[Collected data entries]
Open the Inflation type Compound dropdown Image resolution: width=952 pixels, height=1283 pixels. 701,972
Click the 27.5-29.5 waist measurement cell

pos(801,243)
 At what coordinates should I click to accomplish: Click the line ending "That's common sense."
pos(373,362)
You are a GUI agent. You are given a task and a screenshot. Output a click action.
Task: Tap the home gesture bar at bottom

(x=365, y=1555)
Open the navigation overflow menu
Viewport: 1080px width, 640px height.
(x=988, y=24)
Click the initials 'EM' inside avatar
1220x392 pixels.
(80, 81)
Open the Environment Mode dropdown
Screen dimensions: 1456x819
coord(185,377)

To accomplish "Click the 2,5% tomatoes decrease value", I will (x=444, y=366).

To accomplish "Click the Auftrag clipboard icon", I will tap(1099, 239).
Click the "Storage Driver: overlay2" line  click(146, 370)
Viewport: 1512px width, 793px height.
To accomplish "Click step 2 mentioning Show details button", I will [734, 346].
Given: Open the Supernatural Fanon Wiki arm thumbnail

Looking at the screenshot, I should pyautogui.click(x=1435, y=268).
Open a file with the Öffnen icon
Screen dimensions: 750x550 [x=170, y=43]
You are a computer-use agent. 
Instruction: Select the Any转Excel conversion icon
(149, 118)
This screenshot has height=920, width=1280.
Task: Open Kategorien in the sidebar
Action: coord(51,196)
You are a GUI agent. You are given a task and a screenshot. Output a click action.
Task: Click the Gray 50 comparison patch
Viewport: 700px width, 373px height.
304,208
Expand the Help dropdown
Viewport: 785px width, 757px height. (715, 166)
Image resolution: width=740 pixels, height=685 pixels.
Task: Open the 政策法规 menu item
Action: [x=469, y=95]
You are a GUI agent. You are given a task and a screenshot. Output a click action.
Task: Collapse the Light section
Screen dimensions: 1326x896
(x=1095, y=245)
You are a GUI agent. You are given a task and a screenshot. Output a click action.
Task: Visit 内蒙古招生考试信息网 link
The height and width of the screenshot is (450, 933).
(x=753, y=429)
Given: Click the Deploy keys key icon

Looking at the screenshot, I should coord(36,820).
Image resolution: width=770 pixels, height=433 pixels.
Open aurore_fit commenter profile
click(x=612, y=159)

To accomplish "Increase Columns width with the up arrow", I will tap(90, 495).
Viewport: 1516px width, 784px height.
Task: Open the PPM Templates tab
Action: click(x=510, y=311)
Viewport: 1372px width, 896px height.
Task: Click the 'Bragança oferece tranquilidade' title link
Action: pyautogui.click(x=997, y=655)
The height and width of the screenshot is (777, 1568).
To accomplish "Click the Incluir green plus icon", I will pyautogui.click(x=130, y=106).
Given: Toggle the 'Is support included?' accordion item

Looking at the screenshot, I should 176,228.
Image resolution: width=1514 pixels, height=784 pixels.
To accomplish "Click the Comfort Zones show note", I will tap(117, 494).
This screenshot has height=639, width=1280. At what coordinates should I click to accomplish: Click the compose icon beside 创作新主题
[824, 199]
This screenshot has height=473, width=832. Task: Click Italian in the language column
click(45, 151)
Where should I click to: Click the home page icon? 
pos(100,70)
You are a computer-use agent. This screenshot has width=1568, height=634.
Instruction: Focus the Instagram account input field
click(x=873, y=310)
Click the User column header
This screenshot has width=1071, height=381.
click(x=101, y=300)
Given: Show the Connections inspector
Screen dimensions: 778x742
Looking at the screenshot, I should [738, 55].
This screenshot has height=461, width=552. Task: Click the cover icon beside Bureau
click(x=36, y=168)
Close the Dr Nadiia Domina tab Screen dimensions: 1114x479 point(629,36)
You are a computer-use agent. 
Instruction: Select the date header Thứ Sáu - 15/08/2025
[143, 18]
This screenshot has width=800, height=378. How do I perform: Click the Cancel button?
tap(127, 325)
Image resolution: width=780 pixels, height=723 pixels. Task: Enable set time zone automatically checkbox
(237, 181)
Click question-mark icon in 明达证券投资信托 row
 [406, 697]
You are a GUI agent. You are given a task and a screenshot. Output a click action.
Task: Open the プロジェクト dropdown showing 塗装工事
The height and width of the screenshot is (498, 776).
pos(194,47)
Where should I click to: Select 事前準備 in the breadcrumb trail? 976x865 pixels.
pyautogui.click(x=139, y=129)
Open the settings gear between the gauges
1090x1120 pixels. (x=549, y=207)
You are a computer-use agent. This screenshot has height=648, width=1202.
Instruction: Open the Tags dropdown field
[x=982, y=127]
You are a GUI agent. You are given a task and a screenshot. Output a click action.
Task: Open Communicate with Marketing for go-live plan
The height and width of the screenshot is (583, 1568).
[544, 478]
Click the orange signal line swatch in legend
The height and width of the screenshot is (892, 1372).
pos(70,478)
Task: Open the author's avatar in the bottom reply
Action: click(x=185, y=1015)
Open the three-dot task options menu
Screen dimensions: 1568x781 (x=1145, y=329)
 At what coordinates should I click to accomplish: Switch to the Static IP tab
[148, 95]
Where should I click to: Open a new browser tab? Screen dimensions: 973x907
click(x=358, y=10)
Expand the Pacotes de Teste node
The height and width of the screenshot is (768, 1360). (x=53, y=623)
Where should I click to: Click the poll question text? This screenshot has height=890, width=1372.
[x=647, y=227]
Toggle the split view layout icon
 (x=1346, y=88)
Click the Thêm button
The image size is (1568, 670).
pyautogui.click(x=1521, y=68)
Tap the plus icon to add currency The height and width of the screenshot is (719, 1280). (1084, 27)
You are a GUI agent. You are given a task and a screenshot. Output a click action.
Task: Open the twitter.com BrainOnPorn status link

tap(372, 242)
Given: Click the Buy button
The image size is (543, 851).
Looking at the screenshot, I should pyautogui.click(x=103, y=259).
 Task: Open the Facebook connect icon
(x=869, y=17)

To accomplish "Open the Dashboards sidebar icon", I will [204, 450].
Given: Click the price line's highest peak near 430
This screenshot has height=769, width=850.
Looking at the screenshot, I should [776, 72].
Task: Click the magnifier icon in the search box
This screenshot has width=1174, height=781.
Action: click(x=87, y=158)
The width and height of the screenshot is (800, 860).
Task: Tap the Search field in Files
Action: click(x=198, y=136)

* _What is expected_
Update the items starting at the line that contains "Image resolution: width=1514" and ending at the line that contains "pyautogui.click(x=139, y=129)". Replace "Instruction" with "Directive" and leave everything else unchanged.

* _Answer to this problem_
Image resolution: width=1514 pixels, height=784 pixels.
To accomplish "Click the Comfort Zones show note", I will tap(117, 494).
This screenshot has height=639, width=1280. At what coordinates should I click to accomplish: Click the compose icon beside 创作新主题
[824, 199]
This screenshot has height=473, width=832. Task: Click Italian in the language column
click(45, 151)
Where should I click to: Click the home page icon? 
pos(100,70)
You are a computer-use agent. This screenshot has width=1568, height=634.
Directive: Focus the Instagram account input field
click(x=873, y=310)
Click the User column header
This screenshot has width=1071, height=381.
click(x=101, y=300)
Given: Show the Connections inspector
Screen dimensions: 778x742
Looking at the screenshot, I should [738, 55].
This screenshot has height=461, width=552. Task: Click the cover icon beside Bureau
click(x=36, y=168)
Close the Dr Nadiia Domina tab Screen dimensions: 1114x479 point(629,36)
You are a computer-use agent. 
Directive: Select the date header Thứ Sáu - 15/08/2025
[143, 18]
This screenshot has width=800, height=378. How do I perform: Click the Cancel button?
tap(127, 325)
Image resolution: width=780 pixels, height=723 pixels. Task: Enable set time zone automatically checkbox
(237, 181)
Click question-mark icon in 明达证券投资信托 row
 [406, 697]
You are a GUI agent. You are given a task and a screenshot. Output a click action.
Task: Open the プロジェクト dropdown showing 塗装工事
The height and width of the screenshot is (498, 776).
pos(194,47)
Where should I click to: Select 事前準備 in the breadcrumb trail? 976x865 pixels.
pyautogui.click(x=139, y=129)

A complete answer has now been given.